Palladio is a software architecture simulation approach that analyzes a software project at the model level for performance bottlenecks, issues with scalability, reliability threats, and allows for subsequent optimization. The approach needs different artifacts as input to perform the simulation. Artifacts can be the specification of the components, the composition of the components, or a specification of the behavior of the functions inside the components. This behavior specification is known as Service Effect Specification.

Service Effect Specification (SEFF)

The Service Effect Specification (SEFF) is a kind of activity diagram to model abstraction of the component and function behavior. It offers several ways to specify the type of action elements of the diagram. For the simulation, the actions can be enriched with resource allocation specifications such as CPU or HDD usage.

AST

Eclipse provides a way to access and manipulate Java source code via the Java Development Tools (JDT) API. The API can either be accessed via the Java Model or via the Abstract Syntax Tree (AST). For our implementation, we choose to follow the AST path, since it matches the MoDisco / JaMoPP models described below.

The AST is a detailed tree representation of the Java source code which can be traversed via the visitor Pattern.
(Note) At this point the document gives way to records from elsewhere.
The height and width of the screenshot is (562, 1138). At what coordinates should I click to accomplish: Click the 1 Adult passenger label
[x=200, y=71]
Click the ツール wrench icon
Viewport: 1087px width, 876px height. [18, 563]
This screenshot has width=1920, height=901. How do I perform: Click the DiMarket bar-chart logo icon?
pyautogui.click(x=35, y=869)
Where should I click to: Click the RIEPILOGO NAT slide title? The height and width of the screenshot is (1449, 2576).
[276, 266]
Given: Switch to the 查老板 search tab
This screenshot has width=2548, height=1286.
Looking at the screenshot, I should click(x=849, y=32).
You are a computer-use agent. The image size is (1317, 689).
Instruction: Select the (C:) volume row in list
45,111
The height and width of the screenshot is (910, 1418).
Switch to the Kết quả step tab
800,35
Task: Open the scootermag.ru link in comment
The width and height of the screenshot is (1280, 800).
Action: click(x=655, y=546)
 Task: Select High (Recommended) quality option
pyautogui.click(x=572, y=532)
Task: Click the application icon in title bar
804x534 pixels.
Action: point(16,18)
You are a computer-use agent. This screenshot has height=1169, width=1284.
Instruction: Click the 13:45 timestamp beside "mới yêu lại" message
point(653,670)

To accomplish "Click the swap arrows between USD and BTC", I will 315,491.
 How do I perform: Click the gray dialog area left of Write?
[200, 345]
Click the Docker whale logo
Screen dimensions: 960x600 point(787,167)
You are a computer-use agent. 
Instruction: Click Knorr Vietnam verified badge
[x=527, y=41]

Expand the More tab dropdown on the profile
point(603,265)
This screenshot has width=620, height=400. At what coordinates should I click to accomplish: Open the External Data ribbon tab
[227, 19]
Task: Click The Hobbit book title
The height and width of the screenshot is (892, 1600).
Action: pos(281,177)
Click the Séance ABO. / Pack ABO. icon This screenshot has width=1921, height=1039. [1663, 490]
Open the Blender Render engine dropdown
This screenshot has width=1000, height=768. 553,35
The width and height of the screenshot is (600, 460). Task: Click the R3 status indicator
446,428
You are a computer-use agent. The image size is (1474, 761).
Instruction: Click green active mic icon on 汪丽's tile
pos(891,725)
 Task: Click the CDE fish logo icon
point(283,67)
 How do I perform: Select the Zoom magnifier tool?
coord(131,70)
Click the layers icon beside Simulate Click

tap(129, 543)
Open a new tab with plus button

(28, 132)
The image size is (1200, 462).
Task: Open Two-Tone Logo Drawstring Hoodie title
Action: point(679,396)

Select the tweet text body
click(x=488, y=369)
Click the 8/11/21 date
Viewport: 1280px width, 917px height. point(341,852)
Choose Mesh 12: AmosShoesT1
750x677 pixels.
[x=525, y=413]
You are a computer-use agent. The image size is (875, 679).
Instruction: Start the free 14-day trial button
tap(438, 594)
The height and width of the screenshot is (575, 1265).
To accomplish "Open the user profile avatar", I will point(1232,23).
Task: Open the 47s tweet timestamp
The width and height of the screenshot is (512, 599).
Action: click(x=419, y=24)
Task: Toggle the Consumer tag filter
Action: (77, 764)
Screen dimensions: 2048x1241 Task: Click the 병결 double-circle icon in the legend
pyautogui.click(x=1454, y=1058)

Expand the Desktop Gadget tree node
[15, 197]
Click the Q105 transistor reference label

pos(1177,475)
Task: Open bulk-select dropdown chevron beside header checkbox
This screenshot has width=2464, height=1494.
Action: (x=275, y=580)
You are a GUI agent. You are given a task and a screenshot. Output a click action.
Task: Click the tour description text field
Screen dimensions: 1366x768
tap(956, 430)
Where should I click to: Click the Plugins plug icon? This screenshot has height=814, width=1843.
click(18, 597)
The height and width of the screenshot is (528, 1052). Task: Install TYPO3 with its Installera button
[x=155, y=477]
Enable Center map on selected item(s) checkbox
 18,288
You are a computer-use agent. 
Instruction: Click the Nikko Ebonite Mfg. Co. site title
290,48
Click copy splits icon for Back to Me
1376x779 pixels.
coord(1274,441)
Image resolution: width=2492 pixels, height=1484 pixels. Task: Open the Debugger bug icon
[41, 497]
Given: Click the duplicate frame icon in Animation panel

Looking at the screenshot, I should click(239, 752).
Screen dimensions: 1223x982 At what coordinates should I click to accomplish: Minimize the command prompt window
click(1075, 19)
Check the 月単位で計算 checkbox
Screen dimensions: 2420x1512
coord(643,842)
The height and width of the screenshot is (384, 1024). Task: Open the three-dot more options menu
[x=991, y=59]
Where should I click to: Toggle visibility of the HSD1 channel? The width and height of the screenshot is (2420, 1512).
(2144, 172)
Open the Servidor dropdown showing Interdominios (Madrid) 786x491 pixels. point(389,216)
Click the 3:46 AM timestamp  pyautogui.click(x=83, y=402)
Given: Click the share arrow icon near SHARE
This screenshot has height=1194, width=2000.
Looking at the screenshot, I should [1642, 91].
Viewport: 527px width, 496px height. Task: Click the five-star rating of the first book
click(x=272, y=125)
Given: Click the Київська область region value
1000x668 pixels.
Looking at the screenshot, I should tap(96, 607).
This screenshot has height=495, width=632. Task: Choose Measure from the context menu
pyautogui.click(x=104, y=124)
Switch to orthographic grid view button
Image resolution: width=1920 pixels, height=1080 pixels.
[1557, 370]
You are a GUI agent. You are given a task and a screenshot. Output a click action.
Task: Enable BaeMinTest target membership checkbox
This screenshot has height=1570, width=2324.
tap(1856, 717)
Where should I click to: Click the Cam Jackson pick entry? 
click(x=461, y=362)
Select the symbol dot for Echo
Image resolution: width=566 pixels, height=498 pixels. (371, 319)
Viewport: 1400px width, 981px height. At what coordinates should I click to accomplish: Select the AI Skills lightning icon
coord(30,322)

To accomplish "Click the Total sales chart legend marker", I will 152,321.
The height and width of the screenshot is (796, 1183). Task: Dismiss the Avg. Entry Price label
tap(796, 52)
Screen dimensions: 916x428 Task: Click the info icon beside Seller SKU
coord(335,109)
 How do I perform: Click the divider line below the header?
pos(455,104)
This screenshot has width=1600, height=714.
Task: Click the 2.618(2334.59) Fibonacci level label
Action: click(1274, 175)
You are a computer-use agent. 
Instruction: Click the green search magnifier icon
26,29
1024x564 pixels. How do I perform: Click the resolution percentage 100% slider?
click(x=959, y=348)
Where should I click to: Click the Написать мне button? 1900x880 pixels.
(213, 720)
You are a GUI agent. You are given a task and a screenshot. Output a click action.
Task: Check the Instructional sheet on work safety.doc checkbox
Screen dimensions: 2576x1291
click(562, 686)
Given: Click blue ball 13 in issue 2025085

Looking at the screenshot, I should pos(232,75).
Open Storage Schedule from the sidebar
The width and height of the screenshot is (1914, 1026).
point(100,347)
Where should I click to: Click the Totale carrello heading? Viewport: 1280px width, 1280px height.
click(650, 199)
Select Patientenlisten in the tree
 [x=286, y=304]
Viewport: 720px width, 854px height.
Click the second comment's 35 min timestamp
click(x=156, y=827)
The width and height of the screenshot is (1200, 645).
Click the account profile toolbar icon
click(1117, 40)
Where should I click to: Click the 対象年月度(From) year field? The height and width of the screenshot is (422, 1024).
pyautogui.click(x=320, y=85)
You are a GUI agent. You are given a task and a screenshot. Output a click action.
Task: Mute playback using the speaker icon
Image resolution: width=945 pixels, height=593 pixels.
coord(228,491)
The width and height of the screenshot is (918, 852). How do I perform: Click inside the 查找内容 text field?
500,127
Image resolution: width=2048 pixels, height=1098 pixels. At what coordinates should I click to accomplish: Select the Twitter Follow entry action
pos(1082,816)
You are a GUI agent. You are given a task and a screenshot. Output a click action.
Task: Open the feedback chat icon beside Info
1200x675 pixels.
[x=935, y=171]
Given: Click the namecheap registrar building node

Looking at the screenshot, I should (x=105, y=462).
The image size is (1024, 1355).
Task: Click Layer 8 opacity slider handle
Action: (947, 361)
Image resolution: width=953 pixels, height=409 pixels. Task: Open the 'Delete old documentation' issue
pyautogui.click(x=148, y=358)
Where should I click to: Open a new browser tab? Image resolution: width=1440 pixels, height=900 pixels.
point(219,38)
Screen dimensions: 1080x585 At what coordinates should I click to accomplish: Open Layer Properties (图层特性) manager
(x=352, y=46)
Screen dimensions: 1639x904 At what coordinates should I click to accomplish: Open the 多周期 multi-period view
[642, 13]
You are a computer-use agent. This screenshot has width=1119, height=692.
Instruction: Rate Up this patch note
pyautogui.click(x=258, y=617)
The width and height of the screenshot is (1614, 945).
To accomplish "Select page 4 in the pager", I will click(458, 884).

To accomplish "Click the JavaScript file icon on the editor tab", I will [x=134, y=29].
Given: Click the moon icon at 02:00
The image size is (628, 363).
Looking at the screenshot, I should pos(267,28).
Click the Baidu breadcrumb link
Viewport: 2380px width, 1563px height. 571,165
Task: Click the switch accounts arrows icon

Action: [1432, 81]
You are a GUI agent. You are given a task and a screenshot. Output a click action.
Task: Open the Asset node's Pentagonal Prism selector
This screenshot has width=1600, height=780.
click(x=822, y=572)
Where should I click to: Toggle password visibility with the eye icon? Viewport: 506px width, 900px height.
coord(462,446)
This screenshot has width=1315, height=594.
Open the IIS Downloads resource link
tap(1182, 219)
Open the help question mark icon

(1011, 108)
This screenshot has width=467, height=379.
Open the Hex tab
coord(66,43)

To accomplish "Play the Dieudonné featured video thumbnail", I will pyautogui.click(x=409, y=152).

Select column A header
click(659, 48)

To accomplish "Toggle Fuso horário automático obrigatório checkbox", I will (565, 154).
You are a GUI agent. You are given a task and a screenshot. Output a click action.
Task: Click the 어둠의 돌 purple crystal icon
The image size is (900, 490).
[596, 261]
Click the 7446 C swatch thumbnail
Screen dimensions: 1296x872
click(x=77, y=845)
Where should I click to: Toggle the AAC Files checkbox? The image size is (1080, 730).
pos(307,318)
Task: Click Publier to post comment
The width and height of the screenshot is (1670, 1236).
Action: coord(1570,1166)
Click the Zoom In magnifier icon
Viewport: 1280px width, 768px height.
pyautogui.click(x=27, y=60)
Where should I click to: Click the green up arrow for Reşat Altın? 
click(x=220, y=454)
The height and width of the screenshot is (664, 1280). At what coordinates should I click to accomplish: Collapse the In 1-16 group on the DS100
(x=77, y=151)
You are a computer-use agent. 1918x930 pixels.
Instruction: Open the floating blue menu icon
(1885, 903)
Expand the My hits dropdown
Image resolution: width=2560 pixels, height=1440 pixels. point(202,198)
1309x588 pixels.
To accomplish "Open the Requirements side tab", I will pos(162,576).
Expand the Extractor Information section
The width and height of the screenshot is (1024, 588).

It consists of a root node (ICompilationUnit) and many different child nodes which are built upon each other.
The AST has a structure similar to
AST: Structure where each MethodDeclaration describes a function of the root class and each Statement describes a different code snippet. The AST can be enriched with additional information like TypeDeclarations to model the affiliated classes which we choose not to do (see Limitations & Future Work).

Visitor Pattern

The visitor pattern is a commonly used behavioral pattern, which provides the possibility to separate an algorithm from an object structure on which it operates. It is a perfect match to traverse the AST since it opens the possibility to read and process parts of the object structure without directly modifying it.

The AST provides an interface where visitors can be accepted and calls their visit function in a recursive cycle. To react to the different types of nodes the visit function has to be overloaded ensuring that each type and its children are processed correctly. Since it's not always wanted to process each child till the very deep end a return value can be set where true traverses the children and false stops the traversing of the children and returns to the parent.
This pattern enabled us to build a very lightweight code structure and helped to meet all Objectives.

Objectives:

The project focused on different objectives to help the user:

  • Transformation of Java source code to a Palladio Component Model repository with SEFF elements
  • Understandable source code structures to enable changes to the original code and further development
  • Preprocessing the source code for runtime analysis via PCM

Since there were previous implementations of this project the objectives always stayed the same, but this version updated the code base to match newer Java versions. To stay compatible with the build process of other versions we also created an IBlackboardInteractingJob <Blackboard<Object>> called Ast2SeffJob. It uses a similar visitor pattern to the other versions but has direct access to the code via the JDT Ast pattern. Further information can be found in section JDT Version.

MoDisco/JaMoPP Version

This project is a further development from the MoDisco and JaMoPP versions. It was implemented based on the JaMopp version, which was based on the MoDisco version. To fully understand our implementation we first describe the differences between MoDisco and JaMoPP.
The MoDisco version was the first version of the reverse engineering project and was implemented by Klaus Kogmann. It was very clean structured since it had comprehensible mapping rules and was able to directly map code blocks to SEFF actions. The parsing process took Java code and parsed it with the MoDisco parser into the MoDisco model, made processing via the visitor pattern in the GAST2SEFF class, and output different SEFF objects in the XML format. Since the support for the parser stopped and it was not able to parse new structured Java Code the development of the MoDisco version stopped and a new version (JaMoPP) was implemented.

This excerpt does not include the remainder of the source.